About this task - Could you write out the listing below again, substituting "Find the position of" for "Identify the location of" wherever it appears and keeping everything else the same?

Provided data -
= = = = = = =

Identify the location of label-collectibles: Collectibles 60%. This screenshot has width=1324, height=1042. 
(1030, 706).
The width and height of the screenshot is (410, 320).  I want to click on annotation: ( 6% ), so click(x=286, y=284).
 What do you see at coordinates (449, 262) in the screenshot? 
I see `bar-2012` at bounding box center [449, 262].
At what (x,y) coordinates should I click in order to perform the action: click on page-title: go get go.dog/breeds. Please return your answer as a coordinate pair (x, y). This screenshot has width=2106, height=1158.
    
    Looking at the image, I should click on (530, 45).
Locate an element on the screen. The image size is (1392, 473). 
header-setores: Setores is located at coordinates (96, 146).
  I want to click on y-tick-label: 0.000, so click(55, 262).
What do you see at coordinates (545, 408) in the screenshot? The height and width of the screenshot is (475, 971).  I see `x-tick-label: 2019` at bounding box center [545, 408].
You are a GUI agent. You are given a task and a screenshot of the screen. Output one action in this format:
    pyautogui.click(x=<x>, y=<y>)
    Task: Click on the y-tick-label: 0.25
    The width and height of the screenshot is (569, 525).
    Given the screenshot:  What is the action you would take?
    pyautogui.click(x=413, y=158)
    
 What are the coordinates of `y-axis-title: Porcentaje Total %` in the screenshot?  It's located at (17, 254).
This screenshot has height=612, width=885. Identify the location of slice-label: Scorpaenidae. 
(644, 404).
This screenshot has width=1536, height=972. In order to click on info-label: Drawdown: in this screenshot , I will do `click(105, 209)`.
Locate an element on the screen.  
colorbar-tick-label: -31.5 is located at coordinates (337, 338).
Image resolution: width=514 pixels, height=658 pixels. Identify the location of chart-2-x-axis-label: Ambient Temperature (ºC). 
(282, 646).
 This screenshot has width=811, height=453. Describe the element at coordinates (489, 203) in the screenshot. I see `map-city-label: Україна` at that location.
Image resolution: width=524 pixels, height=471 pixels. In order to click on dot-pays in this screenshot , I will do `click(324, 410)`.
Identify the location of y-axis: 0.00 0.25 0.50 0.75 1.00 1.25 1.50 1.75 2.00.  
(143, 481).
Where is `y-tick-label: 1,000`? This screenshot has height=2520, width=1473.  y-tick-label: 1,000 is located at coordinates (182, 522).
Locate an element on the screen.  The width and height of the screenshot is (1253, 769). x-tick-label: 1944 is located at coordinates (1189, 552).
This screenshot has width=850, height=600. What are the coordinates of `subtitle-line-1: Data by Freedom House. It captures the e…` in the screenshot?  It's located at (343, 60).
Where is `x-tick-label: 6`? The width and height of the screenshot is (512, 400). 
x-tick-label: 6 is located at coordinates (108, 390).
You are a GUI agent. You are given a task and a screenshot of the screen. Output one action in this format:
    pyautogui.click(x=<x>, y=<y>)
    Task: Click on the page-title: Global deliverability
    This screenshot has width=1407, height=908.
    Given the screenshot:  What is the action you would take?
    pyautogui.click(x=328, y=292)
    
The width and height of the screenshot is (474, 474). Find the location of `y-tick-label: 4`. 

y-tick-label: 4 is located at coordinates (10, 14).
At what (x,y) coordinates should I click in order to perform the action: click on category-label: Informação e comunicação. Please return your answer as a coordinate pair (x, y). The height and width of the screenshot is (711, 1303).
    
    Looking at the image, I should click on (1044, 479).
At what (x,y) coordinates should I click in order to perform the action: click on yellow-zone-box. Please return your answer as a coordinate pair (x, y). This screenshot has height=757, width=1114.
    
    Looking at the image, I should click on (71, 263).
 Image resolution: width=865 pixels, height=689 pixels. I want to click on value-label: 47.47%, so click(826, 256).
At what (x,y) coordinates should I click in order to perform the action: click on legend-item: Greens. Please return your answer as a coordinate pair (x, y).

= = = = = = =

Written solution -
Find the position of label-collectibles: Collectibles 60%. This screenshot has width=1324, height=1042. 
(1030, 706).
The width and height of the screenshot is (410, 320).  I want to click on annotation: ( 6% ), so click(x=286, y=284).
 What do you see at coordinates (449, 262) in the screenshot? 
I see `bar-2012` at bounding box center [449, 262].
At what (x,y) coordinates should I click in order to perform the action: click on page-title: go get go.dog/breeds. Please return your answer as a coordinate pair (x, y). This screenshot has width=2106, height=1158.
    
    Looking at the image, I should click on (530, 45).
Locate an element on the screen. The image size is (1392, 473). 
header-setores: Setores is located at coordinates (96, 146).
  I want to click on y-tick-label: 0.000, so click(55, 262).
What do you see at coordinates (545, 408) in the screenshot? The height and width of the screenshot is (475, 971).  I see `x-tick-label: 2019` at bounding box center [545, 408].
You are a GUI agent. You are given a task and a screenshot of the screen. Output one action in this format:
    pyautogui.click(x=<x>, y=<y>)
    Task: Click on the y-tick-label: 0.25
    The width and height of the screenshot is (569, 525).
    Given the screenshot:  What is the action you would take?
    pyautogui.click(x=413, y=158)
    
 What are the coordinates of `y-axis-title: Porcentaje Total %` in the screenshot?  It's located at (17, 254).
This screenshot has height=612, width=885. Find the position of slice-label: Scorpaenidae. 
(644, 404).
This screenshot has width=1536, height=972. In order to click on info-label: Drawdown: in this screenshot , I will do `click(105, 209)`.
Locate an element on the screen.  
colorbar-tick-label: -31.5 is located at coordinates (337, 338).
Image resolution: width=514 pixels, height=658 pixels. Find the position of chart-2-x-axis-label: Ambient Temperature (ºC). 
(282, 646).
 This screenshot has width=811, height=453. Describe the element at coordinates (489, 203) in the screenshot. I see `map-city-label: Україна` at that location.
Image resolution: width=524 pixels, height=471 pixels. In order to click on dot-pays in this screenshot , I will do `click(324, 410)`.
Find the position of y-axis: 0.00 0.25 0.50 0.75 1.00 1.25 1.50 1.75 2.00.  
(143, 481).
Where is `y-tick-label: 1,000`? This screenshot has height=2520, width=1473.  y-tick-label: 1,000 is located at coordinates (182, 522).
Locate an element on the screen.  The width and height of the screenshot is (1253, 769). x-tick-label: 1944 is located at coordinates (1189, 552).
This screenshot has width=850, height=600. What are the coordinates of `subtitle-line-1: Data by Freedom House. It captures the e…` in the screenshot?  It's located at (343, 60).
Where is `x-tick-label: 6`? The width and height of the screenshot is (512, 400). 
x-tick-label: 6 is located at coordinates (108, 390).
You are a GUI agent. You are given a task and a screenshot of the screen. Output one action in this format:
    pyautogui.click(x=<x>, y=<y>)
    Task: Click on the page-title: Global deliverability
    This screenshot has width=1407, height=908.
    Given the screenshot:  What is the action you would take?
    pyautogui.click(x=328, y=292)
    
The width and height of the screenshot is (474, 474). Find the location of `y-tick-label: 4`. 

y-tick-label: 4 is located at coordinates (10, 14).
At what (x,y) coordinates should I click in order to perform the action: click on category-label: Informação e comunicação. Please return your answer as a coordinate pair (x, y). The height and width of the screenshot is (711, 1303).
    
    Looking at the image, I should click on (1044, 479).
At what (x,y) coordinates should I click in order to perform the action: click on yellow-zone-box. Please return your answer as a coordinate pair (x, y). This screenshot has height=757, width=1114.
    
    Looking at the image, I should click on (71, 263).
 Image resolution: width=865 pixels, height=689 pixels. I want to click on value-label: 47.47%, so click(826, 256).
At what (x,y) coordinates should I click in order to perform the action: click on legend-item: Greens. Please return your answer as a coordinate pair (x, y).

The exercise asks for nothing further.